#### [To do]
(1) Please list every question the passage about the border wall below asks, word for word.
(2) Write out the part of the passage about the border wall below that starts with "What’s next, a" and goes on through "crash its gates.", copying it without any change.

#### [Source text]
──────────

What’s next, a wall from sea to shining sea along
the US/Canadian border? And then armed forts
on America’s coasts? When will a nation of
immigrants feel safe from those who only want to be
immigrants, who want the same chance that Americans
once got to make their country great? How many
walls will it take to make America American?
As I
got older, I grew and the wall did not.
Sometimes standing before it I understood that I
looked at it differently every time because I was
different. No longer did I dream of becoming a
Biblical hero who would bring it tumbling down or a
fantasy ape who would crash its gates.
This
seemingly endless concrete barrier had been built at
incredible expense to protect the richest superpower
the world had ever known from people like me.
More than ancient Aztec wonders or my country’s
latest technical, political, social or literary
triumph, standing in front of the wall made me proud
to be a Mexican. Yes, my country is still poor
and has many problems, but none were ever solved by
a wall and never would be.

──────────

#### [Supplied material]
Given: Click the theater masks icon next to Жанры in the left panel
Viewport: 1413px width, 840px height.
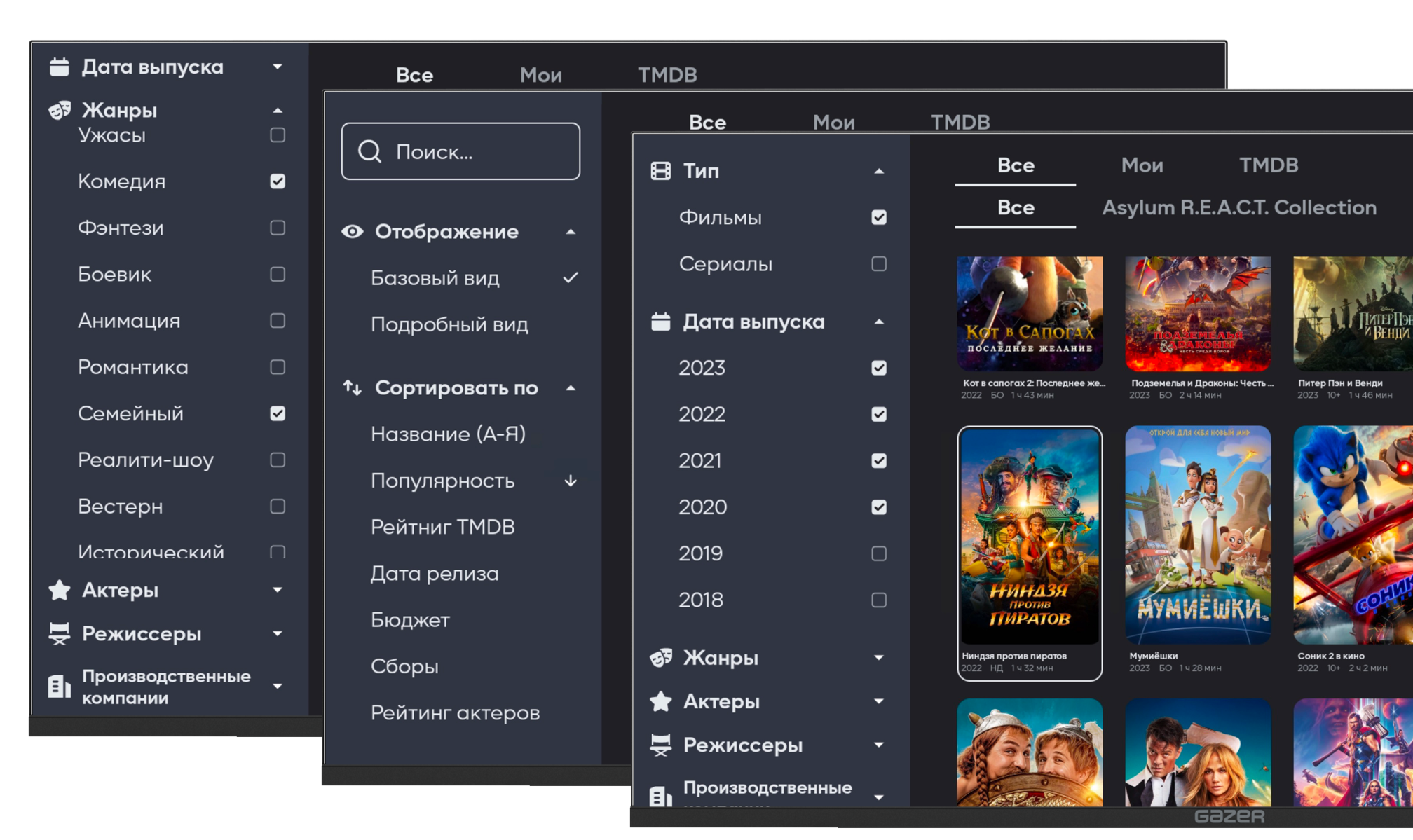Looking at the screenshot, I should pyautogui.click(x=60, y=110).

──────────

#### [Full solutions]
(1)
What's next, a wall from sea to shining sea along the US/Canadian border?
And then armed forts on America's coasts?
When will a nation of immigrants feel safe from those who only want to be immigrants, who want the same chance that Americans once got to make their country great?
How many walls will it take to make America American?

(2)
What’s next, a wall from sea to shining sea along
the US/Canadian border? And then armed forts
on America’s coasts? When will a nation of
immigrants feel safe from those who only want to be
immigrants, who want the same chance that Americans
once got to make their country great? How many
walls will it take to make America American?
As I
got older, I grew and the wall did not.
Sometimes standing before it I understood that I
looked at it differently every time because I was
different. No longer did I dream of becoming a
Biblical hero who would bring it tumbling down or a
fantasy ape who would crash its gates.